Task item → Give back every record below precisely as written.

Dataset entries →
******
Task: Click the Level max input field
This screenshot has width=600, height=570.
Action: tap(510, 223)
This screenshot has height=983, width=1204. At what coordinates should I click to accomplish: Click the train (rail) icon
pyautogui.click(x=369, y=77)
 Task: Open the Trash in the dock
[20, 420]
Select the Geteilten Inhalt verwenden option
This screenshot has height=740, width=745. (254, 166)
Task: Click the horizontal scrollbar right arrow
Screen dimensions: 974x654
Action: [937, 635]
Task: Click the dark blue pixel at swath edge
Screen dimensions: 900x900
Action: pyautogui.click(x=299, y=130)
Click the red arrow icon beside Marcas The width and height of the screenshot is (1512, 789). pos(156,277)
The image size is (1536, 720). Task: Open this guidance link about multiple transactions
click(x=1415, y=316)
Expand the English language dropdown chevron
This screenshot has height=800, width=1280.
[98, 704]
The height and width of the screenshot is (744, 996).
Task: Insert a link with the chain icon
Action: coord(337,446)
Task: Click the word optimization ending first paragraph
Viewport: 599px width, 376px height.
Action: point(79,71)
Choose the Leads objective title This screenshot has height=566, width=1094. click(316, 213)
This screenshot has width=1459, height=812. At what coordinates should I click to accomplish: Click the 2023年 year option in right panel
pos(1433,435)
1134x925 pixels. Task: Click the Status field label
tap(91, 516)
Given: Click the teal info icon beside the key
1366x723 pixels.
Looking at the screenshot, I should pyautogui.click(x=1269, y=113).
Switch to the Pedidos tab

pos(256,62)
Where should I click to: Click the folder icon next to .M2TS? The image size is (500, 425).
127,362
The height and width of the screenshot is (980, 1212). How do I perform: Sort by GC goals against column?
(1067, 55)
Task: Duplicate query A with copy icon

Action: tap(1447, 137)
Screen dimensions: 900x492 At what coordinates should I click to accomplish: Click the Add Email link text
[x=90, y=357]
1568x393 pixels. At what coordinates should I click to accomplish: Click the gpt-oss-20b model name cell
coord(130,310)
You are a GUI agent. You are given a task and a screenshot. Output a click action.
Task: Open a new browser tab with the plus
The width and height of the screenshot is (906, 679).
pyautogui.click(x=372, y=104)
******
Solution to the problem →
Task: Click the Level max input field
This screenshot has width=600, height=570.
Action: tap(510, 223)
This screenshot has height=983, width=1204. At what coordinates should I click to accomplish: Click the train (rail) icon
pyautogui.click(x=369, y=77)
 Task: Open the Trash in the dock
[20, 420]
Select the Geteilten Inhalt verwenden option
This screenshot has height=740, width=745. (254, 166)
Task: Click the horizontal scrollbar right arrow
Screen dimensions: 974x654
Action: [937, 635]
Task: Click the dark blue pixel at swath edge
Screen dimensions: 900x900
Action: pyautogui.click(x=299, y=130)
Click the red arrow icon beside Marcas The width and height of the screenshot is (1512, 789). pos(156,277)
The image size is (1536, 720). Task: Open this guidance link about multiple transactions
click(x=1415, y=316)
Expand the English language dropdown chevron
This screenshot has height=800, width=1280.
[98, 704]
The height and width of the screenshot is (744, 996).
Task: Insert a link with the chain icon
Action: coord(337,446)
Task: Click the word optimization ending first paragraph
Viewport: 599px width, 376px height.
Action: point(79,71)
Choose the Leads objective title This screenshot has height=566, width=1094. click(316, 213)
This screenshot has width=1459, height=812. At what coordinates should I click to accomplish: Click the 2023年 year option in right panel
pos(1433,435)
1134x925 pixels. Task: Click the Status field label
tap(91, 516)
Given: Click the teal info icon beside the key
1366x723 pixels.
Looking at the screenshot, I should pyautogui.click(x=1269, y=113).
Switch to the Pedidos tab

pos(256,62)
Where should I click to: Click the folder icon next to .M2TS? The image size is (500, 425).
127,362
The height and width of the screenshot is (980, 1212). How do I perform: Sort by GC goals against column?
(1067, 55)
Task: Duplicate query A with copy icon

Action: tap(1447, 137)
Screen dimensions: 900x492 At what coordinates should I click to accomplish: Click the Add Email link text
[x=90, y=357]
1568x393 pixels. At what coordinates should I click to accomplish: Click the gpt-oss-20b model name cell
coord(130,310)
You are a GUI agent. You are given a task and a screenshot. Output a click action.
Task: Open a new browser tab with the plus
The width and height of the screenshot is (906, 679).
pyautogui.click(x=372, y=104)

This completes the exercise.